The prices of the condo market in general, however, are much less volatile. Most “regular” or mass-market properties are at little or no risk of margin calls – it’s just rare for the average property to suddenly lose over 30 per cent of its value.
How do you avoid the possibility of a margin call?
- Borrow less than the maximum allowable quantum
- Stick to less volatile properties
- Maintain a good credit report
- Don’t buy at property peaks
1. Borrow less than the maximum allowable quantum
You don’t have to use the full 75 per cent LTV, just because it’s available. The less you borrow, the less the likelihood of your property value falling below the allowable LTV.
This may be out of the question for some investors though, as for many of them a key draw is leverage (they want to use as little of their own money as necessary, especially given the low interest rate environment). As such, investors may need to take additional precautions, such as having savings to tide over such possibilities.
For homeowners, do consider taking a smaller loan if you can. Not only does it help to avoid margin calls, it means you’ll pay a bit less every month.
2. Stick to less volatile properties
We’ve mostly covered this above, where we discussed volatility.
If you choose to go for a high quantum unit, do so with the awareness of what you’re getting into. Volatility is an especially real concern due to the Covid-19 situation. In the last crisis, for instances, luxury property prices plunged sharply before recovering.

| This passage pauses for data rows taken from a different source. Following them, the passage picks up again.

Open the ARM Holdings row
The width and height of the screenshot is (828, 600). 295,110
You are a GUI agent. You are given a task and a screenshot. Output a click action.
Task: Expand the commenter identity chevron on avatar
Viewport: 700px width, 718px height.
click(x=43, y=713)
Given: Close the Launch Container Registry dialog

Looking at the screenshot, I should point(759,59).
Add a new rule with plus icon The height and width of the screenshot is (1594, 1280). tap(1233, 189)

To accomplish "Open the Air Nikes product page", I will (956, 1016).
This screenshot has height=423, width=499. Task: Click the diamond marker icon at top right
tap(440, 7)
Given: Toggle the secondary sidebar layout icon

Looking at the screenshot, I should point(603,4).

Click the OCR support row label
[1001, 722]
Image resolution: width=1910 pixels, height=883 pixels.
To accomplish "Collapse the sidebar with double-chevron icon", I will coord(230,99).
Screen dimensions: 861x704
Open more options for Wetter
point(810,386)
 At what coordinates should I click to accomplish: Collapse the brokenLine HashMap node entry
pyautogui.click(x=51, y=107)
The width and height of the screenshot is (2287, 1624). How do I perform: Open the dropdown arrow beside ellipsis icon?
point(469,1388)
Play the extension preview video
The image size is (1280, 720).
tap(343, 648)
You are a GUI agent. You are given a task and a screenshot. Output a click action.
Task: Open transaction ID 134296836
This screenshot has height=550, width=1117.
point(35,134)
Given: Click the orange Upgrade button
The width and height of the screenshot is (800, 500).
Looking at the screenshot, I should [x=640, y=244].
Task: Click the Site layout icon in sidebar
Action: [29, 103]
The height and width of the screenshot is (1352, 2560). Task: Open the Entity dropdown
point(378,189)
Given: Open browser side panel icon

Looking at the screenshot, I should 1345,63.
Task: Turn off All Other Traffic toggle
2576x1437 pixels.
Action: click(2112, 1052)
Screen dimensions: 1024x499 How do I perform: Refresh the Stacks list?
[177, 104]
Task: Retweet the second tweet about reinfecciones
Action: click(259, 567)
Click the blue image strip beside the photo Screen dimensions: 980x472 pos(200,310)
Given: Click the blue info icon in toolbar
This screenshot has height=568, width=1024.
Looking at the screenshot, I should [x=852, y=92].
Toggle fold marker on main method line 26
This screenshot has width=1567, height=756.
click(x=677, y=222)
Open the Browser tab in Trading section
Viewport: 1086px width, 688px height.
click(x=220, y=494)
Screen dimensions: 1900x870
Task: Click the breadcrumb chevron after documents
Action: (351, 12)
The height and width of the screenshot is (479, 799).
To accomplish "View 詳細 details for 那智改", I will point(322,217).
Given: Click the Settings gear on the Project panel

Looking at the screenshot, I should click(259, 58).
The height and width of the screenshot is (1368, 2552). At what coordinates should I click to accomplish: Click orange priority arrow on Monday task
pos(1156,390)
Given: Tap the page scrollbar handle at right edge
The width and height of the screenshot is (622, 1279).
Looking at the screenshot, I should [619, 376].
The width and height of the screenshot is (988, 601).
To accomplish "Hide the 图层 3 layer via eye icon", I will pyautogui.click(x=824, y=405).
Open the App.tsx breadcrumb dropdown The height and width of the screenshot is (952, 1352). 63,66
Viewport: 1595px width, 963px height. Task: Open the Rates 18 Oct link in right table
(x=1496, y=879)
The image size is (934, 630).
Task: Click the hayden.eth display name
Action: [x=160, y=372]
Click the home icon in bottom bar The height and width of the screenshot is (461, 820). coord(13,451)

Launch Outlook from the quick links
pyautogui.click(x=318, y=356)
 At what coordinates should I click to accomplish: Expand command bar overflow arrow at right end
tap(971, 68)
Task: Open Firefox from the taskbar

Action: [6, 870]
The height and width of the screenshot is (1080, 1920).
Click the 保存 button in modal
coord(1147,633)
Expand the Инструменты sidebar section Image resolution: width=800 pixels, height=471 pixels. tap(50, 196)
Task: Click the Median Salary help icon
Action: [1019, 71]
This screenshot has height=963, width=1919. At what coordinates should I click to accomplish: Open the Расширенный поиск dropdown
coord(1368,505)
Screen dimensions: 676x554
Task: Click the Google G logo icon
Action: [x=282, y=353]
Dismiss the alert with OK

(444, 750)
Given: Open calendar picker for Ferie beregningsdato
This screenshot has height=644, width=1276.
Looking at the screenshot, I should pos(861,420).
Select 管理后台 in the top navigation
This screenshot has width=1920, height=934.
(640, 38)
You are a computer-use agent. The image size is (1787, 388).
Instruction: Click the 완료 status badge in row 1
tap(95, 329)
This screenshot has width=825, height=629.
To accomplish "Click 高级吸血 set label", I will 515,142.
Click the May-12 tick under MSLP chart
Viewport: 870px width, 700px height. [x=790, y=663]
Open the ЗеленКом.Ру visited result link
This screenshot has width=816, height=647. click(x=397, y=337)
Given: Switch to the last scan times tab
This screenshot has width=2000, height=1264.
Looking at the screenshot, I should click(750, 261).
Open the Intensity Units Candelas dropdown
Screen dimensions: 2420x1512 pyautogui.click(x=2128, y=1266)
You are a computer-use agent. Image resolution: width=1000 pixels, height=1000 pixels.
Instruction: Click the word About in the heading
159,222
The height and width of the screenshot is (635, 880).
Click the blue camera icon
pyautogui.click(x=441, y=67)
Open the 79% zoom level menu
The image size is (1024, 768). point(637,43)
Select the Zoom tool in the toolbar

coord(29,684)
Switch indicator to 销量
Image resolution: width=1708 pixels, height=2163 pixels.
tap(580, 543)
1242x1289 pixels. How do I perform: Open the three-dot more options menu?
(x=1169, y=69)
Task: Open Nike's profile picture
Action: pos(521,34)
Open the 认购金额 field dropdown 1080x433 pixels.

3. Maintain a good credit report
There are many cases where – despite property values falling sharply – banks have decided against issuing a margin call. The bank can decide to wait a bit, and see if your property values recovers.
For the most part, this decision is based on how reliably you pay your home loan. If your mortgage is already in arrears, or the bank knows you’re heavily in debt, a margin call is more probable.
4. Don’t buy at property peaks
This is easier said than done. But if you’re buying a luxury property, it’s best to really ensure you are financially sound and that you pick the right property.
This requires you to monitor the overall market, and know the transaction history of the units you buy. If you need help with this, drop us a message on Facebook; we may have the information and the relevant experts you seek.
Just because it’s unlikely, doesn’t mean it won’t happen
Some bankers and agents may handwave the risk of margin calls. A common saying is that banks prefer not to do it, as any resulting foreclosure would be costly to them.
While true, this fact should be treated as immaterial. When a margin call does happen, you have one to two months to pay up a sizeable amount; it makes no practical difference whether or not the bank likes doing it.
As such, it’s advisable for all property buyers – but especially those purchasing high-quantum properties – to be aware of the risk. Do have additional savings, in the event that it happens.
We feel it’s an important consideration right now, just in case the Covid-19 situation causes the market to reverse course.